TASK GOAL »
Produce an exact copy of the first line of the data below and each line after it, please, up to and including the one with "is (597, 797).".

SUPPLIED DATA »
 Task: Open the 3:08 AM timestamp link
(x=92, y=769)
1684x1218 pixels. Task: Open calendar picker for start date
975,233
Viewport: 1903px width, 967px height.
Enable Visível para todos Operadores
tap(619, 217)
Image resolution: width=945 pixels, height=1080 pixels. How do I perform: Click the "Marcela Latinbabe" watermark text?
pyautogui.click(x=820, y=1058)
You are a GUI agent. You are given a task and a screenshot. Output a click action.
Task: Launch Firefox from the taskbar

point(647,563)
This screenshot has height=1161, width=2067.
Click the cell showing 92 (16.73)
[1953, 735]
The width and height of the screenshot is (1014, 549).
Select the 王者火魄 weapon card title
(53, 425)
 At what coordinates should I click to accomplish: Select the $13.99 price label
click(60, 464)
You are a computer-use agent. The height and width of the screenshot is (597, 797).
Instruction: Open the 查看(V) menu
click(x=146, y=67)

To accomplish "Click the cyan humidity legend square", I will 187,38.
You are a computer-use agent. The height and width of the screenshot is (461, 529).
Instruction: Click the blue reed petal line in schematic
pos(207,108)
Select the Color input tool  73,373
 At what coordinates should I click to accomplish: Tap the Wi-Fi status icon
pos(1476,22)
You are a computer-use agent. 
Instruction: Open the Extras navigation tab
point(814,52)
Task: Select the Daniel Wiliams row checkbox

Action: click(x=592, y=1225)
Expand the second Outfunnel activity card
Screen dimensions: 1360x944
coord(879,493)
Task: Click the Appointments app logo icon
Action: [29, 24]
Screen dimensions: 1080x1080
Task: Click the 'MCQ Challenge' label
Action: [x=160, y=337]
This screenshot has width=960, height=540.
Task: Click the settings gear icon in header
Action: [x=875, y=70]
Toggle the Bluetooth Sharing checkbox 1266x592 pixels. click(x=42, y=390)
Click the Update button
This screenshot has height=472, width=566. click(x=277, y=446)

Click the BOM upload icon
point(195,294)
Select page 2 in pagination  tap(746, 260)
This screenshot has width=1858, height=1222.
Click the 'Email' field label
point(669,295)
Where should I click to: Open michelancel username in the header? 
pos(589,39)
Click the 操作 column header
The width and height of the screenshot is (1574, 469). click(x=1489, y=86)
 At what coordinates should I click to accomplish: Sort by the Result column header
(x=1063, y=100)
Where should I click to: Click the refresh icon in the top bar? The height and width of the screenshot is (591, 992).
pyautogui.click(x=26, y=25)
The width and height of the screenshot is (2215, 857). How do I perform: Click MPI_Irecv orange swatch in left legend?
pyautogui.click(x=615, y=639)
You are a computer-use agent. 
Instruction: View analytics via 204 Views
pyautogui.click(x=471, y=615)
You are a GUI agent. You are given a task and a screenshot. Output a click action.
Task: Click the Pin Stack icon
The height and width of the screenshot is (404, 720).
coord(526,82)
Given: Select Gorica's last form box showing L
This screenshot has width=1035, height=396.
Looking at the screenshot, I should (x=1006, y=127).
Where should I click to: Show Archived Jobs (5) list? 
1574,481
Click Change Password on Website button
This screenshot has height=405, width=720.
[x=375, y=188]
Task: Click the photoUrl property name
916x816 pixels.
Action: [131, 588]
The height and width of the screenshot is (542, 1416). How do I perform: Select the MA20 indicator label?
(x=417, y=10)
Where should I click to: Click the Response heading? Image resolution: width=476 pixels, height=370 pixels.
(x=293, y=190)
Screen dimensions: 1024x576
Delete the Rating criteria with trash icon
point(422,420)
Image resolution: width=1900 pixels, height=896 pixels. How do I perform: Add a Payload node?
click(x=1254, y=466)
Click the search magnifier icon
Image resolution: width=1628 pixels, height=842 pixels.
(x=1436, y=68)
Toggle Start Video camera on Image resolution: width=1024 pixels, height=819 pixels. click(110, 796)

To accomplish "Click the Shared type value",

TASK ANSWER »
 Task: Open the 3:08 AM timestamp link
(x=92, y=769)
1684x1218 pixels. Task: Open calendar picker for start date
975,233
Viewport: 1903px width, 967px height.
Enable Visível para todos Operadores
tap(619, 217)
Image resolution: width=945 pixels, height=1080 pixels. How do I perform: Click the "Marcela Latinbabe" watermark text?
pyautogui.click(x=820, y=1058)
You are a GUI agent. You are given a task and a screenshot. Output a click action.
Task: Launch Firefox from the taskbar

point(647,563)
This screenshot has height=1161, width=2067.
Click the cell showing 92 (16.73)
[1953, 735]
The width and height of the screenshot is (1014, 549).
Select the 王者火魄 weapon card title
(53, 425)
 At what coordinates should I click to accomplish: Select the $13.99 price label
click(60, 464)
You are a computer-use agent. The height and width of the screenshot is (597, 797).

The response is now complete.